▶ [ФРАГМЕНТЫ СТРОК]

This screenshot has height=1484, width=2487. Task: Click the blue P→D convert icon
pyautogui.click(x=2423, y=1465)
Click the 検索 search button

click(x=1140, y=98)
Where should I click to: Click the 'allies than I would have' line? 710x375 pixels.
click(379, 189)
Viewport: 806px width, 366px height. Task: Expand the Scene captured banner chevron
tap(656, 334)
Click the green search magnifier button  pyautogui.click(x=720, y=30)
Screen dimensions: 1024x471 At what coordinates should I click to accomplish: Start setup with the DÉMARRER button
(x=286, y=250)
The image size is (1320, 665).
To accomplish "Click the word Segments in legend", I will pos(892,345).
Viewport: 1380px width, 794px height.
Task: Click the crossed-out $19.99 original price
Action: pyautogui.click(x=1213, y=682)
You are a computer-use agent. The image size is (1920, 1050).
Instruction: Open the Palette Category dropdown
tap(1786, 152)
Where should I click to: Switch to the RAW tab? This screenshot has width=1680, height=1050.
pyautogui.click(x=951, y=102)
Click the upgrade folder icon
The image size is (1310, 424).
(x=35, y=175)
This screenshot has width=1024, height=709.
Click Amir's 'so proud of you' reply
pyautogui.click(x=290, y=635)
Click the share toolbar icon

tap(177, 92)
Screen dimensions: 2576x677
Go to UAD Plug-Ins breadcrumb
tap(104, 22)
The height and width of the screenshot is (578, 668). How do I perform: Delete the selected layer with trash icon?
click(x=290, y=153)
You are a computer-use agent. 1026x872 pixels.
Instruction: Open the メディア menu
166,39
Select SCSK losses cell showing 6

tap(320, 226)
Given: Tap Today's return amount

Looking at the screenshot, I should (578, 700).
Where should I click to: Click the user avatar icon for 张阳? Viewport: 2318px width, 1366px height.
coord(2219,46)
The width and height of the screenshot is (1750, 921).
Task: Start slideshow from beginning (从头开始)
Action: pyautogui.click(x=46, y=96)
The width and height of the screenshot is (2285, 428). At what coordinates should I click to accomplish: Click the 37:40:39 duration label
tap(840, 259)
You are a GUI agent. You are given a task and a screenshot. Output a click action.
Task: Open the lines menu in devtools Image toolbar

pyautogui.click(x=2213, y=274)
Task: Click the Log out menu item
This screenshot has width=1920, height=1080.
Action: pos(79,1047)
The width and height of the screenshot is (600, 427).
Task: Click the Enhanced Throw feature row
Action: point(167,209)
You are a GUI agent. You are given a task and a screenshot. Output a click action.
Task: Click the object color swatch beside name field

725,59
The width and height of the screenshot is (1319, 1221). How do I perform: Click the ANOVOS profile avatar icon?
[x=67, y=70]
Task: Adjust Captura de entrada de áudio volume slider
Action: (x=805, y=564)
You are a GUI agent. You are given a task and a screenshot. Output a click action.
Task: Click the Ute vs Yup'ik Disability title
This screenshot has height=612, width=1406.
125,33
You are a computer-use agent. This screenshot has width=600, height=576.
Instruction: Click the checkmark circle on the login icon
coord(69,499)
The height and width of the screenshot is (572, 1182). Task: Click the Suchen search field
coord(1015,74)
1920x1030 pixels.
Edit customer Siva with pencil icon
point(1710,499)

▶ [ЗАДАНИЕ]
Замените «dropdown» на «menu» в строках от строки с «You are a computer-use agent. The» до строки с «tap(104, 22)» включительно, остальное оставьте без изменений. Приведите только эти строки.

▶ [РЕЗУЛЬТАТ ВЫПОЛНЕНИЯ]
You are a computer-use agent. The image size is (1920, 1050).
Instruction: Open the Palette Category menu
tap(1786, 152)
Where should I click to: Switch to the RAW tab? This screenshot has width=1680, height=1050.
pyautogui.click(x=951, y=102)
Click the upgrade folder icon
The image size is (1310, 424).
(x=35, y=175)
This screenshot has width=1024, height=709.
Click Amir's 'so proud of you' reply
pyautogui.click(x=290, y=635)
Click the share toolbar icon

tap(177, 92)
Screen dimensions: 2576x677
Go to UAD Plug-Ins breadcrumb
tap(104, 22)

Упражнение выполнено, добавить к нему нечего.